President delivers first report to Council

Ilene Busch-Vishniac received a warm welcome Sept. 20 when she delivered her first report to University Council as president, a report in which she relayed her initial impressions of the U of S but also highlighted two challenges facing the institution.

The president said that since her arrival at the U of S July 1, she has found members of the university community friendly, hardworking and dedicated, the facilities "generally in very good shape, and the campus amazing." Her overall impressions have left her "certain I have not made a mistake" taking on the job of president, she said.

And with the arrival of students on campus in early September, "it feels like the thermostat has been turned up."

Sporting items from her large and growing collection of university and Huskies paraphernalia has made the president clearly visible in the community, and Busch-Vishniac told Council she is often stopped by people wanting to express their admiration for and dedication to the university.

The president went on to talk about the fact the provincial government "has put us on notice" that operating grants in the future would be less generous than in the past. "My job," she said, "is to advocate for strategic investment in this university. I can't promise results (but) I can promise resolve."

Busch-Vishniac then spoke at length about the College of Medicine, which is the focus of efforts to solve problems with accreditation, research performance and delivery of clinical services (see story Page 3). Medical schools matter to universities, said Busch-Vishniac; other academic areas build on medical schools and they are "a key way we serve people." They are also economic engines, both internally and externally.

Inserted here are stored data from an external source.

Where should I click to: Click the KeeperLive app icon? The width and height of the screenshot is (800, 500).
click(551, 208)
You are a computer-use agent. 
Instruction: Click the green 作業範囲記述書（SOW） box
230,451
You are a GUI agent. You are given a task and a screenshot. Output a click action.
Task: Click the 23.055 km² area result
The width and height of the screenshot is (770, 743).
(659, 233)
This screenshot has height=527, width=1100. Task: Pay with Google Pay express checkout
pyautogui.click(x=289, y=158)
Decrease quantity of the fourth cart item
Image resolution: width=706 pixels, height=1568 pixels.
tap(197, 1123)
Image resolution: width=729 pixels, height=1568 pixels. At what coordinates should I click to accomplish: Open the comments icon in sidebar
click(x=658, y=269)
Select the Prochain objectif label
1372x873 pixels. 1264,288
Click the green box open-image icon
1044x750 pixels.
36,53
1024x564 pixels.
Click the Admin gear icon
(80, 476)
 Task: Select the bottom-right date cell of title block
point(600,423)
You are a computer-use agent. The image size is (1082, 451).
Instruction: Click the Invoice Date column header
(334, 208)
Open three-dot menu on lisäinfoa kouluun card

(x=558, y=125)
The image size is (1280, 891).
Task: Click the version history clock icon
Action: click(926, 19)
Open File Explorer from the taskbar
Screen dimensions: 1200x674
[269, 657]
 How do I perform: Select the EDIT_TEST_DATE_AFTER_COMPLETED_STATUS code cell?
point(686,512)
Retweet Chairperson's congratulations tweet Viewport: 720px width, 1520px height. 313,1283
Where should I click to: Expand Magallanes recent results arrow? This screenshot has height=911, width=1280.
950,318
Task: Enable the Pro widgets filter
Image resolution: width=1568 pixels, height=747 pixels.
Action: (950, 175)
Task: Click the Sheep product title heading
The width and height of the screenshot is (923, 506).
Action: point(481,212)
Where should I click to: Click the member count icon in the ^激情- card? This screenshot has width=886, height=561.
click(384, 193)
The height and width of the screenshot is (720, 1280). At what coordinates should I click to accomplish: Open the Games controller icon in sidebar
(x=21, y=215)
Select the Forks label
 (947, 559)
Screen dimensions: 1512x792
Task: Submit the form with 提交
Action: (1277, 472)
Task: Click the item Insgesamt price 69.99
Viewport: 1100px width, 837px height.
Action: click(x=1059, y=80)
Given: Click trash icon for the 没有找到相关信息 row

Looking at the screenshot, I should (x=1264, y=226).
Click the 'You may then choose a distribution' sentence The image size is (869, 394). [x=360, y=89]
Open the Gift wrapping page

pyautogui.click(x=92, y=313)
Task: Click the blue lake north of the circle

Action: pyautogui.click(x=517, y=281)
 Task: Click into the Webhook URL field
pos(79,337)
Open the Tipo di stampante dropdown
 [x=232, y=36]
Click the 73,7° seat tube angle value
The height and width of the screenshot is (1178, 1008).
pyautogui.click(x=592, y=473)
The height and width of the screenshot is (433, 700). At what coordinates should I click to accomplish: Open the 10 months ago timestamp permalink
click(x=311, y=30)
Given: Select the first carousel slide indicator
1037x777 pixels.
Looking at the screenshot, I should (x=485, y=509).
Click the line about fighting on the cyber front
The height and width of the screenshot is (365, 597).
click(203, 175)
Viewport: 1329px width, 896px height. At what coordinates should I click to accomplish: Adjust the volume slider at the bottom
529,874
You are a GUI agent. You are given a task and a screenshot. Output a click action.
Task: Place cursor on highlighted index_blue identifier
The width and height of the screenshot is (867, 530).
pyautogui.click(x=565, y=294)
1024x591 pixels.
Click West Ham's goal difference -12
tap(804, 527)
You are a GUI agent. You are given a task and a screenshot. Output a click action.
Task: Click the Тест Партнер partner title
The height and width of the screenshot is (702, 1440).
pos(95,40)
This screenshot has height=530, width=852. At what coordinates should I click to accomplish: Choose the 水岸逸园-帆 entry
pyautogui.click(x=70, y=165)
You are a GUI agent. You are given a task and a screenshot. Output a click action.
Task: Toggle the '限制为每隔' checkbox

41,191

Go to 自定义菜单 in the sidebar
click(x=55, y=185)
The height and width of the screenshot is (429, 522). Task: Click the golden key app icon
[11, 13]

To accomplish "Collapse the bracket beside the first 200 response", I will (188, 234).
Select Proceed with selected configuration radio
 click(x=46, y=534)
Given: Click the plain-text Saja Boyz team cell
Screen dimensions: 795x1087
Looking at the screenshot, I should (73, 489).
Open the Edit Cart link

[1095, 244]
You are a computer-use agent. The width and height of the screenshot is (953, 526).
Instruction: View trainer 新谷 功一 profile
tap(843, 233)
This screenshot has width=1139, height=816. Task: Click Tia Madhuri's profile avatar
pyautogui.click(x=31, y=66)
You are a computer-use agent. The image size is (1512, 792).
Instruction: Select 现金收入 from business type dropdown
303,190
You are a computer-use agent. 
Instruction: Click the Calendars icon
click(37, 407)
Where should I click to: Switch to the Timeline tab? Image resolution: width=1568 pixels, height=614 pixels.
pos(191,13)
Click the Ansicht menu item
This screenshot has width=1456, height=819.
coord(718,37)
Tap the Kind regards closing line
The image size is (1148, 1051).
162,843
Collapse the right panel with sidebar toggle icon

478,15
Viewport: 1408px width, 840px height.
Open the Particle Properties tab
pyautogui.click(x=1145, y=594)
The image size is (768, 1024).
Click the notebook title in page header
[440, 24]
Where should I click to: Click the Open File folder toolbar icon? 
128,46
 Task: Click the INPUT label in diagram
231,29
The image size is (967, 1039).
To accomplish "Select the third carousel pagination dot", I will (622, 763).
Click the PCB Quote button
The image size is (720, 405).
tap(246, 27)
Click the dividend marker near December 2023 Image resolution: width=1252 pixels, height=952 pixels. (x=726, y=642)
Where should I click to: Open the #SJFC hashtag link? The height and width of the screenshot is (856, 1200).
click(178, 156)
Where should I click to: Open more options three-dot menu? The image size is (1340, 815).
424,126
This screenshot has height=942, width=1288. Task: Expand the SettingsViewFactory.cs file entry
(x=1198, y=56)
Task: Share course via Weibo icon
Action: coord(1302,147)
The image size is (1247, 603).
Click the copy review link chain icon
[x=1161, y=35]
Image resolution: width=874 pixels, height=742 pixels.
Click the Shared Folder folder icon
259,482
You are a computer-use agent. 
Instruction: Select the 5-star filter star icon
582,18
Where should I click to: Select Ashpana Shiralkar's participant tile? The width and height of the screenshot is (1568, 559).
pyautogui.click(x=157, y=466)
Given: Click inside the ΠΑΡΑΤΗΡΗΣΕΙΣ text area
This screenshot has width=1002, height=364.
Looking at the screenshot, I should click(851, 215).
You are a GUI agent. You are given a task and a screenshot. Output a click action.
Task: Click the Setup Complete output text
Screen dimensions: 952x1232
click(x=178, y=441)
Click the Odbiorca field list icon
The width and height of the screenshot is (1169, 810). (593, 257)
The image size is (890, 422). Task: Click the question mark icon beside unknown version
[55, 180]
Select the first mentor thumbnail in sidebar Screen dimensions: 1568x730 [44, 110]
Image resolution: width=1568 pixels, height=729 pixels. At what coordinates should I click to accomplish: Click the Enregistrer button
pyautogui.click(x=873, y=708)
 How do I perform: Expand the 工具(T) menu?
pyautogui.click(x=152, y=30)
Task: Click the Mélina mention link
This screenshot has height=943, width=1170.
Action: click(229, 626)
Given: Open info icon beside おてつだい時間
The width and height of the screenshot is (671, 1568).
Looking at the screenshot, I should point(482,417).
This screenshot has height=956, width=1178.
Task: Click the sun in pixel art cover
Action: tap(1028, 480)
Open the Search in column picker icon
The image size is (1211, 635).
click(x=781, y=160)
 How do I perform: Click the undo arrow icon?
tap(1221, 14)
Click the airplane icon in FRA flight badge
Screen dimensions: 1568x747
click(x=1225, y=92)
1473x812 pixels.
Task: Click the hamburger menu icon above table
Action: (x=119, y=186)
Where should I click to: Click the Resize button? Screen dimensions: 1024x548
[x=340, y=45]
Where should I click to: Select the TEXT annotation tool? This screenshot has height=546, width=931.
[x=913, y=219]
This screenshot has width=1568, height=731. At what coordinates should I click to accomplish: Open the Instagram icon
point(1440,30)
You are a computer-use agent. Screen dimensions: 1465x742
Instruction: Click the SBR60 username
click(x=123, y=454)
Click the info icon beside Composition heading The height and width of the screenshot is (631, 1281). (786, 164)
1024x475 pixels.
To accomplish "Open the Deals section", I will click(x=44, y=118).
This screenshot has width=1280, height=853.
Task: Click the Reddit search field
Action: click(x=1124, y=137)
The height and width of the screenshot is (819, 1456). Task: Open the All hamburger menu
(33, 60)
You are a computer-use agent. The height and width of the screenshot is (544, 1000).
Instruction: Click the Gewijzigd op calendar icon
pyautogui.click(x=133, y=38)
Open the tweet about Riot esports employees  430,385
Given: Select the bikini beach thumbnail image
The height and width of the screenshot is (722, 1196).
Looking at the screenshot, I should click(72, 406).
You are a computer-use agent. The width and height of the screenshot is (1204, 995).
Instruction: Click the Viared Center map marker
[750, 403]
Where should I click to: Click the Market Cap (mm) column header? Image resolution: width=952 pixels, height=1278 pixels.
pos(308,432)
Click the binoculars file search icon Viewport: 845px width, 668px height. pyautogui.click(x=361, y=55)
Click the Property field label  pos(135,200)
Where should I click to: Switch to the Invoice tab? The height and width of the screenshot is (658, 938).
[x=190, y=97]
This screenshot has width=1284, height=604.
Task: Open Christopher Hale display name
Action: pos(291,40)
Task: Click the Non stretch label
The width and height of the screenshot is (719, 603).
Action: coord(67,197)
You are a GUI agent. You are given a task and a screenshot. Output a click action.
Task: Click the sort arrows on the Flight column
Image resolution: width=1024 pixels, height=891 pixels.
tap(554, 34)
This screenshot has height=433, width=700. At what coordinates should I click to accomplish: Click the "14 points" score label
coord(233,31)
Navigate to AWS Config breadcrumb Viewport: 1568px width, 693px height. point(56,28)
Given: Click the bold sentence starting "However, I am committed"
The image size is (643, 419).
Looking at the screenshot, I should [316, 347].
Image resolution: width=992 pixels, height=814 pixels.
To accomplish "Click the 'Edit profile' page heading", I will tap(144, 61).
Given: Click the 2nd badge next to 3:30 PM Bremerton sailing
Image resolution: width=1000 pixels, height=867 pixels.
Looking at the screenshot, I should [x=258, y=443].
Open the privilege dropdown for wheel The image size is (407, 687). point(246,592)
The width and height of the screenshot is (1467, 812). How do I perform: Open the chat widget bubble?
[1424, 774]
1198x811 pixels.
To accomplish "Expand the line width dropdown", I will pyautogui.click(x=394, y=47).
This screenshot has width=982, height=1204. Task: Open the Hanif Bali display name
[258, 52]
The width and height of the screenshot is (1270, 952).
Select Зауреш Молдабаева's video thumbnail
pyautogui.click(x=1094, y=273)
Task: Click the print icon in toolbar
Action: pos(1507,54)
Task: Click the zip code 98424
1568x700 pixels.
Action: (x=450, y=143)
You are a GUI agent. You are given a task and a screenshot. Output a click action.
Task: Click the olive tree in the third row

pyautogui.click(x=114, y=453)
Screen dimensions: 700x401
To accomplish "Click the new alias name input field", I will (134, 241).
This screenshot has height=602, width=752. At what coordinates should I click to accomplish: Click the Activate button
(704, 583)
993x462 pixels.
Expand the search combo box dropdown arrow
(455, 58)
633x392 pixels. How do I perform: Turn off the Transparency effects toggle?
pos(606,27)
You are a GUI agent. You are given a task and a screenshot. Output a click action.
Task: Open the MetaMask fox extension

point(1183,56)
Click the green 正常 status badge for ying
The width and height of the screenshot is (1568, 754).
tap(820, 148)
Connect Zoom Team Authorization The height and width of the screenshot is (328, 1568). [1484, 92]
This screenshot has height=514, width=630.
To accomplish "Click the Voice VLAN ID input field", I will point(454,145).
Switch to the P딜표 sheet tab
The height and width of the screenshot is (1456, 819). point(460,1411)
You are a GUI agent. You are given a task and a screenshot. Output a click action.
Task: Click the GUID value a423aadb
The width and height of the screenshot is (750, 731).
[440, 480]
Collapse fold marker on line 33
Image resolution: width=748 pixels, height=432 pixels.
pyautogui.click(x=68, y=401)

She said medical teaching, research and clinical service are tightly interwoven, with great clinicians, researchers and teachers benefitting from working closely. "But at the
U of S, we've managed to tease apart" the three main threads. The result, she said, is falling research output and student achievement. "We have a model that is broken … and it's in our best interest to find a way to help.

"The College of Medicine is a key priority for me," she said, adding its success "is critical for this campus improving."